Der US-Präsident Donald Trump hat sich überrascht gezeigt von den Konsequenzen des Handelsstreits mit der EU. Trump kommentierte auf Twitter den Schritt des US-Motoradherstellers Harley-Davidson, als Reaktion auf EU-Strafzölle einen Teil seiner Produktion in andere Länder zu verlagern. Er sei "überrascht, dass Harley-Davidson von allen Unternehmen das erste ist, das die weiße Fahne hisst", schrieb er.

"Ich habe hart für sie gekämpft", fügte Trump an und erklärte sich den Entschluss des Konzerns schließlich selbst. Die Zölle seien nur ein Vorwand, schrieb er weiter. Was genau er damit meinte, erläuterte der Präsident allerdings nicht. "Seid geduldig!", schloss er – ohne auch darauf näher einzugehen. Zugleich zeigte sich Trump aber optimistisch, dass Harley-Davidson am Ende der Verhandlungen gar keine Zölle auf Verkäufe an Kunden in der EU zahlen werde.

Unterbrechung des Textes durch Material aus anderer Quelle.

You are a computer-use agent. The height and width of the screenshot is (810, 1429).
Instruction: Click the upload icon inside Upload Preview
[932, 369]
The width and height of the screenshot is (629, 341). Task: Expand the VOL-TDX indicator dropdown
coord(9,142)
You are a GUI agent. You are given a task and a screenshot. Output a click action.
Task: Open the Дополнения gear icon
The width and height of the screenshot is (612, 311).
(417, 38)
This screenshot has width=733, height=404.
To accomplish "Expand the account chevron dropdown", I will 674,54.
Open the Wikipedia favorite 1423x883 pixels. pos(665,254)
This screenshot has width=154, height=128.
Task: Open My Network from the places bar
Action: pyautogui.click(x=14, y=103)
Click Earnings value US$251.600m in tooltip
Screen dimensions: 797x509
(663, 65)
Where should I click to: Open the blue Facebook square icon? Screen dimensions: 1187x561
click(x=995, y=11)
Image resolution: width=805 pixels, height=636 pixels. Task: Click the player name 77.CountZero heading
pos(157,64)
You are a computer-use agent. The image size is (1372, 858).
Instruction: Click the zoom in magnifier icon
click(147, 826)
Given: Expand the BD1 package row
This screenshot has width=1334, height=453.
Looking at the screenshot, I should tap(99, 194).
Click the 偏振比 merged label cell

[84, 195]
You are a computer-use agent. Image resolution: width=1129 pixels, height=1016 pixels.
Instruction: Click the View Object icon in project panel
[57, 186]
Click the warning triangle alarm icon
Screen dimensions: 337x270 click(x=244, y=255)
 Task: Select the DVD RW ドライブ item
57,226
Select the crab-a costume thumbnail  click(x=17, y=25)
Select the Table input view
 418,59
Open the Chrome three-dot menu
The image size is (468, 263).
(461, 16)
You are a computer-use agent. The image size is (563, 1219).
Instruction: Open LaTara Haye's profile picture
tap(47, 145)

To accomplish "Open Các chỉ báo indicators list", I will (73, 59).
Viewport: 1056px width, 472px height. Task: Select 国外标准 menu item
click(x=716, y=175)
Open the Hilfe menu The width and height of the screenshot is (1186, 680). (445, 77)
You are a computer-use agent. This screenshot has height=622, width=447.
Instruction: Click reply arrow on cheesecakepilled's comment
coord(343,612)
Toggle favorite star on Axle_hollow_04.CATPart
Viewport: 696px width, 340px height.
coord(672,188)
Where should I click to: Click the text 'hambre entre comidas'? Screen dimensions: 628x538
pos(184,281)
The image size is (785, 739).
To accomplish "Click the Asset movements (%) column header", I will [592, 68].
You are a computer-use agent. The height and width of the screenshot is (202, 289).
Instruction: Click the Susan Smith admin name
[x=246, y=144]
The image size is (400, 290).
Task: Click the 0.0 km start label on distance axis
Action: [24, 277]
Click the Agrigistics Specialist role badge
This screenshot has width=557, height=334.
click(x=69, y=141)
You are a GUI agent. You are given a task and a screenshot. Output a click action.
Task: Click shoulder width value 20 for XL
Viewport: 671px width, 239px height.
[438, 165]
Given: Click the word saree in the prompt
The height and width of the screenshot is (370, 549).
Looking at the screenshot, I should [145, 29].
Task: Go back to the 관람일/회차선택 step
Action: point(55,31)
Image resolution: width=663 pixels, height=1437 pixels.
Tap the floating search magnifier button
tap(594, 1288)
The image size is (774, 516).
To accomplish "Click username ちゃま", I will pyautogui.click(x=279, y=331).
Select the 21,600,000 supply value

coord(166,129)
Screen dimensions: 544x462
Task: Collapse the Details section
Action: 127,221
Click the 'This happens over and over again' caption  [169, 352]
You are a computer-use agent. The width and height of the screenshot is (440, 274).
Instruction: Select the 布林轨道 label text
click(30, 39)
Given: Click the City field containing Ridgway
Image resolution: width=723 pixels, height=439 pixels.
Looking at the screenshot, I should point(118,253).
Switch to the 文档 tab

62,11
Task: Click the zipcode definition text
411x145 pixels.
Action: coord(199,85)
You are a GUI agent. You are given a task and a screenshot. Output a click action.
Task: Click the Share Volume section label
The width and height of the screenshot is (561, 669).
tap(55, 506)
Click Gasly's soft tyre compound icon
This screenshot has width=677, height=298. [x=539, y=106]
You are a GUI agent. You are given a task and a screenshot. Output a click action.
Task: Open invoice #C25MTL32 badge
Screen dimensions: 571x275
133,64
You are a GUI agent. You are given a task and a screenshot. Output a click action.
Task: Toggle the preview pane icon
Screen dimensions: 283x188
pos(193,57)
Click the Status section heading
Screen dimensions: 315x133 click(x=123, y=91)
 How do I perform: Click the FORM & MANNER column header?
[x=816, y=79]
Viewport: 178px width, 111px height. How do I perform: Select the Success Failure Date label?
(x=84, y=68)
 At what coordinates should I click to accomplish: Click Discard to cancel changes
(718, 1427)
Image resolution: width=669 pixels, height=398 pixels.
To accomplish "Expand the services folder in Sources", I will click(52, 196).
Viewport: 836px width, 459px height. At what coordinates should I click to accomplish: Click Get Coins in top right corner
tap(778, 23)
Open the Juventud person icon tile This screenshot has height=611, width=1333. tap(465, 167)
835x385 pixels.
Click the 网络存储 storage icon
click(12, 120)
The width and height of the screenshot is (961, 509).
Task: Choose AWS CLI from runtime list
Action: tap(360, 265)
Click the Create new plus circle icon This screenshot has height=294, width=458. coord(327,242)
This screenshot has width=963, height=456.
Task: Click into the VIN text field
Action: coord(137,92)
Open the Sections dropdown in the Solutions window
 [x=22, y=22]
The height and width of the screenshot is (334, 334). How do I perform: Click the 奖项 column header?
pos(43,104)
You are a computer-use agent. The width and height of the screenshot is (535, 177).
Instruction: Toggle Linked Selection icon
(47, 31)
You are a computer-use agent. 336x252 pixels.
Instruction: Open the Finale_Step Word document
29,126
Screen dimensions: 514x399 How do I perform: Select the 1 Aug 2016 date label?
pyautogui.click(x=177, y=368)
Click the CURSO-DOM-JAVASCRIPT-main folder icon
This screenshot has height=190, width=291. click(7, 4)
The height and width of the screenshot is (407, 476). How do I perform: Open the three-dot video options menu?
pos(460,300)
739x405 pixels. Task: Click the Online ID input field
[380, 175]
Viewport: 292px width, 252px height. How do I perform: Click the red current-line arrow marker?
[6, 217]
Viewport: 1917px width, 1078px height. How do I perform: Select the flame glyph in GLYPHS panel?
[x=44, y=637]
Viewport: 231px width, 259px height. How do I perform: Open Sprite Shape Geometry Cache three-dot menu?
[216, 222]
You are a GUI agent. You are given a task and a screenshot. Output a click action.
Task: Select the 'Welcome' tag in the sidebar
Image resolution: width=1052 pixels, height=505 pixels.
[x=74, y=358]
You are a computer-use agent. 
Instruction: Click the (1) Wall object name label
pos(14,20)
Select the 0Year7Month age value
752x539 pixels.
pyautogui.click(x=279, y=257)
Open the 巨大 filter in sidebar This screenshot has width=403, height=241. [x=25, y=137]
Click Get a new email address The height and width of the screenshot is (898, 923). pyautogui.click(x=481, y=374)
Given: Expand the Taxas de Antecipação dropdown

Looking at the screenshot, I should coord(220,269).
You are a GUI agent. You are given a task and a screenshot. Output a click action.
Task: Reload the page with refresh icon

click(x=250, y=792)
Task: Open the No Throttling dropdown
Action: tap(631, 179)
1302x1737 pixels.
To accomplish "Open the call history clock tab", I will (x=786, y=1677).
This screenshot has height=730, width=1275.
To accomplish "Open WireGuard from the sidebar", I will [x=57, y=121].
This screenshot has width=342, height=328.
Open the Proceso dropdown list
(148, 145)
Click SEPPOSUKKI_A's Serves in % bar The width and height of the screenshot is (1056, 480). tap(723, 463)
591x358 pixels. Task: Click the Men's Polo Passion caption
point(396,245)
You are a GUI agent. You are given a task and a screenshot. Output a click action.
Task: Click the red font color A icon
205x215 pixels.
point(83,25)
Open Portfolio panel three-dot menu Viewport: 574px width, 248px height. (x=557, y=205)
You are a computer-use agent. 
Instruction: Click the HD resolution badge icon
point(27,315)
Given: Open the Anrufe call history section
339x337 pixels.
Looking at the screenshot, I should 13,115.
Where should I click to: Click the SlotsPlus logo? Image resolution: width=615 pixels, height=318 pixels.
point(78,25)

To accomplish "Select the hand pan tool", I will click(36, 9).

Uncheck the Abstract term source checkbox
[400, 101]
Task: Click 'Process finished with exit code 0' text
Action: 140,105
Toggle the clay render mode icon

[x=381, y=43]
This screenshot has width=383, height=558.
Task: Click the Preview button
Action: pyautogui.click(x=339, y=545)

Für Harley-Davidson scheint die Situation allerdings klar zu sein. Das Unternehmen hatte argumentiert, dass die Anhebung der EU-Zölle von bisher sechs auf 31 Prozent die Motorräder in Europa im Schnitt jeweils um 2.200 Dollar teurer mache. Der jüngste Entschluss sei daher "die einzige tragfähige Option", um weiter ein überlebensfähiges Geschäft in Europa zu betreiben.

"Sofortigen und lang anhaltenden" Schaden

Bis die Produktionsverlagerung in den kommenden neun bis 18 Monaten abgeschlossen ist, werde die Firma die Mehrkosten selbst tragen. Das bedeute allein für den Rest dieses Jahres eine zusätzliche Belastung von voraussichtlich 30 bis 45 Millionen Dollar.

Harley-Davidson ist das erste US-Unternehmen, das eine detaillierte Einschätzung zu den Folgen des Handelskonflikts abgab. Würde man die höheren Kosten per Preiserhöhung an Käufer weitergeben, hätte das einen "sofortigen und lang anhaltenden" Schaden für das Geschäft in der Region zur Folge, sagte Harley-Davidson. Europa sei mit knapp 40.000 verkauften Motorrädern im vergangenen Jahr der zweitwichtigste Markt für die Firma nach den USA.

Werke außerhalb der USA hat Harley-Davidson derzeit in Brasilien, Indien und Thailand. Diese Fabriken sollen nun ausgebaut werden. Welche Folgen das für Beschäftigtenzahlen und Standorte in den USA haben wird, sagte die Firma nicht. Man fühle sich zwar der Produktion im Heimatland verbunden – der Umzug von Teilen der Fertigung sei aber die einzige Möglichkeit, in Europa nachhaltig im Geschäft zu bleiben.

Bestimmte US-Produkte werden für Europäer teurer

Ganz so kundenfreundlich zeigt sich hingegen ein anderes US-Unternehmen nicht. Kundinnen und Kunden von Jack Daniel's Tennessee Whiskey müssen künftig in der Europäischen Union mehr bezahlen, wie der Whiskyhersteller Brown-Forman Corp mitteilte. Demnach wird in den kommenden Monaten ein Preisanstieg von rund zehn Prozent erwartet. In einigen Märkten könnte der Preis für Jack Daniel's jedoch variieren, da lokale Vertreiber und Läden in dessen Festlegung eingebunden seien, sagte Konzernsprecher Phil Lynch.

Die EU hatte am vergangenen Freitag als Antwort auf die von Trump verhängten Strafzölle auf Aluminium und Stahl Gegenzölle auf eine Vielzahl von US-Produkten verhängt – neben den Kultmotorrädern beispielsweise auch auf Erdnussbutter, Jeans und Whiskey. Viele der betroffenen Produkte stammen aus Regionen, in denen Trump eine starke Anhängerschaft hat.

Der Handelsstreit zwischen den USA und Europa läuft Gefahr, weiter zu eskalieren. Nachdem Trump mit den höheren Zöllen auf Fahrzeuge drohte, sprach Frankreichs Finanzminister Bruno Le Maire wiederum eine Warnung aus: "Wenn die USA uns erneut mit einer Zollerhöhung um 20 Prozent auf Autos treffen, werden wir wieder reagieren", sagte er. "Wir wollen keine Eskalation, aber wir sind die, die angegriffen werden."